By Jean-Pierre Isbouts, Fielding Graduate University
Vincent van Gogh’s school life revealed him to be an intelligent but not particularly dedicated pupil. As the oldest son, he was a bit spoiled, and he was known to have a temper. Vincent had five siblings younger to him, but his strongest relationship was with his brother Theo. Theo is the brother who went on to play a pivotal role in Vincent’s life.


Brotherly Love
After Vincent, his mother gave birth to a daughter named Anna, followed in 1857 by a son named Theo, after his father. Then came two more daughters, Elisabeth and Willemien, and a boy named Cornelis, but they were too young to have a meaningful relationship with Vincent.
The exception was Willemien, with whom Vincent shared a lively correspondence near the end of his life. But above all, it was Theo with whom Vincent forged a lifelong bond.
One thing that Theo and Vincent shared was a love of nature. While Zundert did not have the exciting pulse of a modern city, it did have large forests and endless fields, where the boys could roam and explore at leisure.
Dreamy Childhood
In those days, before the large-scale urbanization of the 20th century, Brabant was a land of dark forests filled with towering oak and poplar. Vincent’s sister Elisabeth later remembered that Vincent would always come home with all sorts of insects, which he studied in minute detail. Even during his heyday in Arles, he wrote:
Dear Theo … you know, there will always remain in us something of the Brabant fields. Ah, the Brabant of my dreams; sometimes, it’s so close to reality.
This article comes directly from content in the video series In the Footsteps of Vincent van Gogh. Watch it now, on Wondrium.
Being the Odd One Out at van Gogh’s School
In the meantime, as the family grew, the small parsonage where they lived was becoming quite cramped. The upper bedrooms were narrow with a sloped ceiling. And in Vincent it instilled a lifelong yearning for solitude, to be by himself, curled up with a book or a drawing pad.
When he was seven years old, Vincent was sent to the local village school, but of course he was the odd man out. Most of the children were Catholic farm boys who had little in common with this bookish son of the Protestant pastor.

Learning Nothing
In 1864, when Vincent was 11, Dorus, Vincent’s father, decided to enroll him in a private Protestant boarding school, which was located in Zevenbergen, some 16 miles away. That meant that Vincent had to live at the school, and before long he became very homesick. He began to realize how much he missed the homey life in Zundert.
Many years later, he wrote to his sister Willemien:
All the rest of my life is absolutely as inept as it was during the time when I was twelve and lived at a boarding school where I learned absolutely nothing.
However, that’s not really true, because each week he was drilled in French and English, which years later enabled him to speak and write in fluent French.

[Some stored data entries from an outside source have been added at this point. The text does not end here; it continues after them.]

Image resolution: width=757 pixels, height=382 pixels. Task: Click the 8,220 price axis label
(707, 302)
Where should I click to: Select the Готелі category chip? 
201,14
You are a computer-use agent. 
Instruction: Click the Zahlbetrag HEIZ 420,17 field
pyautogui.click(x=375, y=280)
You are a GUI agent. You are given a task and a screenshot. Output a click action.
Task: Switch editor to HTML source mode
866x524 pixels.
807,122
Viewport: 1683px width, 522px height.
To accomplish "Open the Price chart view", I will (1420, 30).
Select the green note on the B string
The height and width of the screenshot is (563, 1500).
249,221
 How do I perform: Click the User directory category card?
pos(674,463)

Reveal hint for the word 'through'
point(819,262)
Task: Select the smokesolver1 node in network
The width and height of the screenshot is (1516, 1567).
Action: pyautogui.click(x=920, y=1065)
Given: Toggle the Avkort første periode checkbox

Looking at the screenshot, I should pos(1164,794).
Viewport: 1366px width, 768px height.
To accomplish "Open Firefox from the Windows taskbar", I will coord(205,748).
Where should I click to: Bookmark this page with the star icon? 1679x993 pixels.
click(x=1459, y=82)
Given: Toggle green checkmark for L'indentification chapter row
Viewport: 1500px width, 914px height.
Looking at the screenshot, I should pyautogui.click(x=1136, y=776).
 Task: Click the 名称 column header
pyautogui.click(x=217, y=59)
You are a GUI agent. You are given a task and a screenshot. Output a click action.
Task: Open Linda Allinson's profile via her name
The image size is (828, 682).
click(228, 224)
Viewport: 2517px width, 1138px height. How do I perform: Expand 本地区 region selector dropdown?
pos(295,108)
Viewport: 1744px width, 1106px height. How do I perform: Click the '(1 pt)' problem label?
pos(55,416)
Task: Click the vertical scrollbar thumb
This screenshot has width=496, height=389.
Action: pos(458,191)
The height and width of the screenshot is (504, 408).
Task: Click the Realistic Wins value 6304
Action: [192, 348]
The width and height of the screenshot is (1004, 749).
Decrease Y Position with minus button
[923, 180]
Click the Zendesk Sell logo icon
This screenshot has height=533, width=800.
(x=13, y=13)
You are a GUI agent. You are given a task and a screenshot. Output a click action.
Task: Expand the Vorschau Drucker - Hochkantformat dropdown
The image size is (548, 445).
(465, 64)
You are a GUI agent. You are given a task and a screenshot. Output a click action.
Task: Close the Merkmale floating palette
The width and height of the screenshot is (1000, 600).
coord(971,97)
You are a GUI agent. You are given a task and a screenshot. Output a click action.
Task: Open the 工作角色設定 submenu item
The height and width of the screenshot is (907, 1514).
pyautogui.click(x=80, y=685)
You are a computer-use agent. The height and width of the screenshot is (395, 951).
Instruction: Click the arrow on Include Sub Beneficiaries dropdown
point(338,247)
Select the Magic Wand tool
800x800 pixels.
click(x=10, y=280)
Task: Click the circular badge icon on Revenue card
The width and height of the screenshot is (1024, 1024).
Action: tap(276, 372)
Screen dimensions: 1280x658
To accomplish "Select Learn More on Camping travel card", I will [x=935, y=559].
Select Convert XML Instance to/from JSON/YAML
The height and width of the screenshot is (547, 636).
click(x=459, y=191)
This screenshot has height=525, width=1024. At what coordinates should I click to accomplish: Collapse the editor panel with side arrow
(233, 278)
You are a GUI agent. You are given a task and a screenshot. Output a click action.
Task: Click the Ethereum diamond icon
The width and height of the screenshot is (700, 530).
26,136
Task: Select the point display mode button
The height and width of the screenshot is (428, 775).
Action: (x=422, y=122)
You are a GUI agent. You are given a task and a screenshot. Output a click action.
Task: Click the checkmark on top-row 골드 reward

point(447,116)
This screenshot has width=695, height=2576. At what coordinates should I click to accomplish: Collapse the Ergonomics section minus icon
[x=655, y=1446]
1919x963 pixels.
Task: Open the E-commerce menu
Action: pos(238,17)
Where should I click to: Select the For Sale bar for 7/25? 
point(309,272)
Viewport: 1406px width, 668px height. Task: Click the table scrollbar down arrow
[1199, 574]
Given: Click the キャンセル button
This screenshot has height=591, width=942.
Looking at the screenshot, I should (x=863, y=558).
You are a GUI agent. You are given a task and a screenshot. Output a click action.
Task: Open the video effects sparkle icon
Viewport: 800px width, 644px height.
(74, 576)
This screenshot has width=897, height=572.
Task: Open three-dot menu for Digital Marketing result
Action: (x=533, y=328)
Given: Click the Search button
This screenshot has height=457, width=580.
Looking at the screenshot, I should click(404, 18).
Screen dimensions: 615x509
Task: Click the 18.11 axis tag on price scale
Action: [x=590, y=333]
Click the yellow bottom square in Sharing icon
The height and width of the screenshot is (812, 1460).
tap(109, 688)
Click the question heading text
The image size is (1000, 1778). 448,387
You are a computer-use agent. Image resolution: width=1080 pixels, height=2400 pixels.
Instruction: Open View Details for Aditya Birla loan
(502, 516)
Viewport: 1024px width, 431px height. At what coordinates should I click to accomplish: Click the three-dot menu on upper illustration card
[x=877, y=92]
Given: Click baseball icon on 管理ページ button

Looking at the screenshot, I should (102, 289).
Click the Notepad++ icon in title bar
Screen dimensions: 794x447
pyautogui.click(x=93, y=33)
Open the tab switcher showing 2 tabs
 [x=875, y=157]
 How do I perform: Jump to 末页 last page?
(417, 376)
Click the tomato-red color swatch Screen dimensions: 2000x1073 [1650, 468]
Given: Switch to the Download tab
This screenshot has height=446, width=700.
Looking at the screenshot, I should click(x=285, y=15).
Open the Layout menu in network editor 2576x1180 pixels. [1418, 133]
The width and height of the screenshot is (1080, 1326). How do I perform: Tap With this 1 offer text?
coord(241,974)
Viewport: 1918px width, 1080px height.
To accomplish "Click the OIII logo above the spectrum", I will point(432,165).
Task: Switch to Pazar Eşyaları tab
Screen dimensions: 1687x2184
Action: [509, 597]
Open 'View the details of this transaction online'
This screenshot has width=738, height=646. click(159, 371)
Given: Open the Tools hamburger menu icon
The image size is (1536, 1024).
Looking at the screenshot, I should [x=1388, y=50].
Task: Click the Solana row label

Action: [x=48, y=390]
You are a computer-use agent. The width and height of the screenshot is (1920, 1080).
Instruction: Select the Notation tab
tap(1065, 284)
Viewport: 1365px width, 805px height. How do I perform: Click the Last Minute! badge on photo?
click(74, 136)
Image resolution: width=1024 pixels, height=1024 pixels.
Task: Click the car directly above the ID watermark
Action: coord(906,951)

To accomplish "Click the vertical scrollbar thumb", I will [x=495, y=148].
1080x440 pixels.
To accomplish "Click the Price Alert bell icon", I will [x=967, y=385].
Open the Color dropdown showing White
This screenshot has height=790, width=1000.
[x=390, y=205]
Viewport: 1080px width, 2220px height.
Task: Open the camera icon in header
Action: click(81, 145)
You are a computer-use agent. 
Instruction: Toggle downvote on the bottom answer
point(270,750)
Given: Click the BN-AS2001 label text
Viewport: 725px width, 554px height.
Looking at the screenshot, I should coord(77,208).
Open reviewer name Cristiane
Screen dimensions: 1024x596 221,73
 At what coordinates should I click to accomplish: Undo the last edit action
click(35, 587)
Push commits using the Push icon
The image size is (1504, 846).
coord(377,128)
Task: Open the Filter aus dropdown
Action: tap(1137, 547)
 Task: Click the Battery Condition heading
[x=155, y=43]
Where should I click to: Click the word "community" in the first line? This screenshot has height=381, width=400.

Even Geniuses Have to Start Somewhere
When he was 13 years old, Vincent went to what today we would call high school. Located in the city of Tilburg, in the heart of Brabant, this was an establishment named after the reigning monarch, King William the Second. The school was actually built as his palace, but the king died before it was finished, and so it was turned into a high school.
The place was a breath of fresh air for Vincent. Apart from foreign languages, it had art classes led by a well-established artist named Constant Huijsmans. This was Vincent’s very first art class, and of course he was riveted.
Fully Entering the Art World
Huijsmans encouraged his students to make studies of plaster casts, and even tried to teach them the mysteries of linear perspective. But it seems that Vincent never quite mastered it.
It seems that Vincent was in his element there, which is why it is so surprising that after less than two years, he suddenly returned home and decided to put an end to his schooling.
Modern scholars have offered all sorts of reasons—that Dorus could no longer afford the tuition, or that there was an outbreak of disease, or that the school had suddenly come under new management. Others believe that the first symptoms of some mental illness must have been the cause.
But what we do know is that in March of 1866, Vincent was back in Zundert, with absolutely nothing to do—except to brood and be miserable. Fortunately, one of his uncles came to his rescue. That was his favorite Uncle Vincent, who was known as Uncle Cent in the family, and he worked as an art dealer. And thus began young Vincent’s turn to art.
Common Questions about Vincent van Gogh’s School Life
Vincent van Gogh’s brother, Theo, was the person closest to him and they shared a strong bond. Theo played a pivotal role in Vincent’s life, and they always remained in touch.
Vincent van Gogh was raised in a Protestant family while the other children were Catholics. This led to an odd dynamic between Vincent and the other Catholic farm boys who were in van Gogh’s school.
There is debate as to why Vincent van Gogh‘s school life was cut short when he returned home so suddenly. The reasons range from a lack of funding on Dorus’s part to an outbreak of a disease, from the school’s management changing to Vincent showing the first signs of mental illness.